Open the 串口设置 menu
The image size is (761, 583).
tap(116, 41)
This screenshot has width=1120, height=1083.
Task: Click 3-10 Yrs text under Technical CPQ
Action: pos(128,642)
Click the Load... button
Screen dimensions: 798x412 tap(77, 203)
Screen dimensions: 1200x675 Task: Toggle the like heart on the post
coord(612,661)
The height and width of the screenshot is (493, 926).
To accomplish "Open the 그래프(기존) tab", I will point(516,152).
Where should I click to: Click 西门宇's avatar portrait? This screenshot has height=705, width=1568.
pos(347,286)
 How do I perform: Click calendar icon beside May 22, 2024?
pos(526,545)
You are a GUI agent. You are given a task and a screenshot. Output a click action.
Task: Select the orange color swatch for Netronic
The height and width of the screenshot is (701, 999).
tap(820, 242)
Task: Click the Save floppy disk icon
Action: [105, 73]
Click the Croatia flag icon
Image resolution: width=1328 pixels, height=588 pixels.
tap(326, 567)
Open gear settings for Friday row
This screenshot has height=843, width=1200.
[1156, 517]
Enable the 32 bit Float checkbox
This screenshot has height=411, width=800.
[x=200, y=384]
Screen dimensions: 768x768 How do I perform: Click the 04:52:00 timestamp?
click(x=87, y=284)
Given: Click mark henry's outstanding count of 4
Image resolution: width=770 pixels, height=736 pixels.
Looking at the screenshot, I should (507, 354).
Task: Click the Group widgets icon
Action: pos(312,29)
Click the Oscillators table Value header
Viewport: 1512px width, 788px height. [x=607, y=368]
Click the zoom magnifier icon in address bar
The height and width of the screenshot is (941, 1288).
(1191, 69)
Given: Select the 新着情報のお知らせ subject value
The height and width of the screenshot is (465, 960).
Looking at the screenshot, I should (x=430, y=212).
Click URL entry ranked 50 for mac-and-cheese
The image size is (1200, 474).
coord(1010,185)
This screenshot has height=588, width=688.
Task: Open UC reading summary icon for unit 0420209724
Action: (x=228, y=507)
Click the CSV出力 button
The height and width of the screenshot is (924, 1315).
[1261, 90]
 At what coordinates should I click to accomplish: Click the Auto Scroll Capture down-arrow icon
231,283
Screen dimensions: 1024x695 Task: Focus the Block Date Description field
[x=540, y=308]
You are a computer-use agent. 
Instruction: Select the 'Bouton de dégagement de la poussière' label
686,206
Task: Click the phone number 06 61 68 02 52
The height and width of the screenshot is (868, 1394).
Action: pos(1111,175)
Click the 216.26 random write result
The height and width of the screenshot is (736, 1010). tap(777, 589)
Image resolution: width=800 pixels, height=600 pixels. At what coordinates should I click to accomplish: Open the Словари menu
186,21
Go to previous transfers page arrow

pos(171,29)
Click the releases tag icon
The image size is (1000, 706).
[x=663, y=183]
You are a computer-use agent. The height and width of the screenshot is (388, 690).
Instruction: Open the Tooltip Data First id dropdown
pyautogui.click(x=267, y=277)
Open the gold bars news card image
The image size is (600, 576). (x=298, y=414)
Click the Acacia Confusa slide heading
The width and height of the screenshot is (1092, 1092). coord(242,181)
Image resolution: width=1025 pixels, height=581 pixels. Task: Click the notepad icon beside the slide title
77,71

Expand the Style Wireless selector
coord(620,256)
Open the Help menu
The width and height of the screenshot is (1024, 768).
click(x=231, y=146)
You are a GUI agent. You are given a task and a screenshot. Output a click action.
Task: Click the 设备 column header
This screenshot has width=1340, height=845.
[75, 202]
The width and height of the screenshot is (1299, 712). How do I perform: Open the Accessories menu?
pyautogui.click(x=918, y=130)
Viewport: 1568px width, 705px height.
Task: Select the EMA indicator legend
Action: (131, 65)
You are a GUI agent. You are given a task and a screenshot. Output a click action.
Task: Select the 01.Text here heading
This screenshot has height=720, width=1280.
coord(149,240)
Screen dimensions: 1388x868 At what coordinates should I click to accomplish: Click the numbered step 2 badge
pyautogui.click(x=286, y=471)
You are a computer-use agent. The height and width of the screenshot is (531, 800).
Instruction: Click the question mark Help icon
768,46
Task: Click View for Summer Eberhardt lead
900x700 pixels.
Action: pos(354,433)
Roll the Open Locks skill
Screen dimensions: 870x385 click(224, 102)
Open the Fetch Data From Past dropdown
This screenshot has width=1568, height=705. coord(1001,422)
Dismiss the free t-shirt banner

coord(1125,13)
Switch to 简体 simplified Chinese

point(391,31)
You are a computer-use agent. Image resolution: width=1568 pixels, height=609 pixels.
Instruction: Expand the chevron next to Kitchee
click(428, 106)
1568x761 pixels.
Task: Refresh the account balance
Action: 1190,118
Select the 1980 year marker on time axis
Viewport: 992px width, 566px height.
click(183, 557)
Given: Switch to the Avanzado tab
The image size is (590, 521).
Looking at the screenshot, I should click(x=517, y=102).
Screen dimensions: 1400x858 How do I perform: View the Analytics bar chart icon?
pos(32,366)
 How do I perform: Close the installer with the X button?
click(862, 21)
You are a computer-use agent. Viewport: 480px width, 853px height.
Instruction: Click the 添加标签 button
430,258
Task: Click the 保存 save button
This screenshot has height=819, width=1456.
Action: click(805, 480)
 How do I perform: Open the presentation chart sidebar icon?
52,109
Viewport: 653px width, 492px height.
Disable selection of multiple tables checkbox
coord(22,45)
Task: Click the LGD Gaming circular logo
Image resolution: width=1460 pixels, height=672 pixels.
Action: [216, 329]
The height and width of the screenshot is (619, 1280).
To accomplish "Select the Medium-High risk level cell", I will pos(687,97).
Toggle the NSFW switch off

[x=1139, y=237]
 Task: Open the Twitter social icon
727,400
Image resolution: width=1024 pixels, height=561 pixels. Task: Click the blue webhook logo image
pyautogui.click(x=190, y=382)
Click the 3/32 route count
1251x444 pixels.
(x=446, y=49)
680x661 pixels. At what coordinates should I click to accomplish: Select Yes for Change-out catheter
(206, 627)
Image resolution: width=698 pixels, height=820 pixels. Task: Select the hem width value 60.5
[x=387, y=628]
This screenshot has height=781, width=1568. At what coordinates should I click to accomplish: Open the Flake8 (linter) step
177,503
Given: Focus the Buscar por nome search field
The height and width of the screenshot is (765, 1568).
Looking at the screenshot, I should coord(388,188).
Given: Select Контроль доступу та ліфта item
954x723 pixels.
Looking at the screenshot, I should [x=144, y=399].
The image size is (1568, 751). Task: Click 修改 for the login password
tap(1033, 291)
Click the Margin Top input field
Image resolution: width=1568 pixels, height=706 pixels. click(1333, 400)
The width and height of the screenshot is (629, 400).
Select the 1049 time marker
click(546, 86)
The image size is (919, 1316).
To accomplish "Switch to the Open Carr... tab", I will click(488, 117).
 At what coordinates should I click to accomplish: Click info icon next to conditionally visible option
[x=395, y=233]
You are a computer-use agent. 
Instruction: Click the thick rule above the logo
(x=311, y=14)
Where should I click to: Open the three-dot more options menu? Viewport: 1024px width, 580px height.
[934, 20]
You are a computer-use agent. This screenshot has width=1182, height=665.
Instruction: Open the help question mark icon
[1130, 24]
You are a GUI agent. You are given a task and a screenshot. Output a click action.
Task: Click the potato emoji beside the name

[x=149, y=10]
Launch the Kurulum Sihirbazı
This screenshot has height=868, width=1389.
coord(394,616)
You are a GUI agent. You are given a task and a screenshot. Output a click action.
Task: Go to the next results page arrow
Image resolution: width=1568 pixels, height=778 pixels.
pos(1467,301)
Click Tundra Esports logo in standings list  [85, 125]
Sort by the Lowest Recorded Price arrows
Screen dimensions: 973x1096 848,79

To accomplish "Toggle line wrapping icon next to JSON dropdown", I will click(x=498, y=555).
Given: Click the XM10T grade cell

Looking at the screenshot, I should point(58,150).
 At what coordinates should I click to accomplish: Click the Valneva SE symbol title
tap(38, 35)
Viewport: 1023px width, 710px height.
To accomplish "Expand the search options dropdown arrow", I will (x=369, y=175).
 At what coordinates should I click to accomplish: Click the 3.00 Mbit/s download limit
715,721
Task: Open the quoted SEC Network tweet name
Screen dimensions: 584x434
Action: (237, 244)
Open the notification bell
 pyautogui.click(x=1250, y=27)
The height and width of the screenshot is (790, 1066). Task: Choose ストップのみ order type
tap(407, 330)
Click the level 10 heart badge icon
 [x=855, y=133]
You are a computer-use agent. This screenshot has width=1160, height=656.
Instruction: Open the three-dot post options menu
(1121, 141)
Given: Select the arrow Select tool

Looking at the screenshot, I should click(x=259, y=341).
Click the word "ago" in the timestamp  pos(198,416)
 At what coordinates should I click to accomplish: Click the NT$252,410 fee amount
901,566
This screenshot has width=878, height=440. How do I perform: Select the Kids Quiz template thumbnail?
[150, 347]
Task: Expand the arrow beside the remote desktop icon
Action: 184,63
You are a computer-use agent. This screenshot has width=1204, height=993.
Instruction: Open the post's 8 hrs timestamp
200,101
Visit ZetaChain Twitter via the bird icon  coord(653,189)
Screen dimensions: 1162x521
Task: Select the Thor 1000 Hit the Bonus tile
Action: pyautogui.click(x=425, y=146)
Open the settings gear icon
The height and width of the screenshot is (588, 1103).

### WORK TO COMPLETE
After locating the line that contains "Given: Select the 新着情報のお知らせ subject value", please copy exactly every line from the start of the records through it, and nothing else.

### THE ANSWER
Open the 串口设置 menu
The image size is (761, 583).
tap(116, 41)
This screenshot has width=1120, height=1083.
Task: Click 3-10 Yrs text under Technical CPQ
Action: pos(128,642)
Click the Load... button
Screen dimensions: 798x412 tap(77, 203)
Screen dimensions: 1200x675 Task: Toggle the like heart on the post
coord(612,661)
The height and width of the screenshot is (493, 926).
To accomplish "Open the 그래프(기존) tab", I will point(516,152).
Where should I click to: Click 西门宇's avatar portrait? This screenshot has height=705, width=1568.
pos(347,286)
 How do I perform: Click calendar icon beside May 22, 2024?
pos(526,545)
You are a GUI agent. You are given a task and a screenshot. Output a click action.
Task: Select the orange color swatch for Netronic
The height and width of the screenshot is (701, 999).
tap(820, 242)
Task: Click the Save floppy disk icon
Action: [105, 73]
Click the Croatia flag icon
Image resolution: width=1328 pixels, height=588 pixels.
tap(326, 567)
Open gear settings for Friday row
This screenshot has height=843, width=1200.
[1156, 517]
Enable the 32 bit Float checkbox
This screenshot has height=411, width=800.
[x=200, y=384]
Screen dimensions: 768x768 How do I perform: Click the 04:52:00 timestamp?
click(x=87, y=284)
Given: Click mark henry's outstanding count of 4
Image resolution: width=770 pixels, height=736 pixels.
Looking at the screenshot, I should (507, 354).
Task: Click the Group widgets icon
Action: pos(312,29)
Click the Oscillators table Value header
Viewport: 1512px width, 788px height. [x=607, y=368]
Click the zoom magnifier icon in address bar
The height and width of the screenshot is (941, 1288).
(1191, 69)
Given: Select the 新着情報のお知らせ subject value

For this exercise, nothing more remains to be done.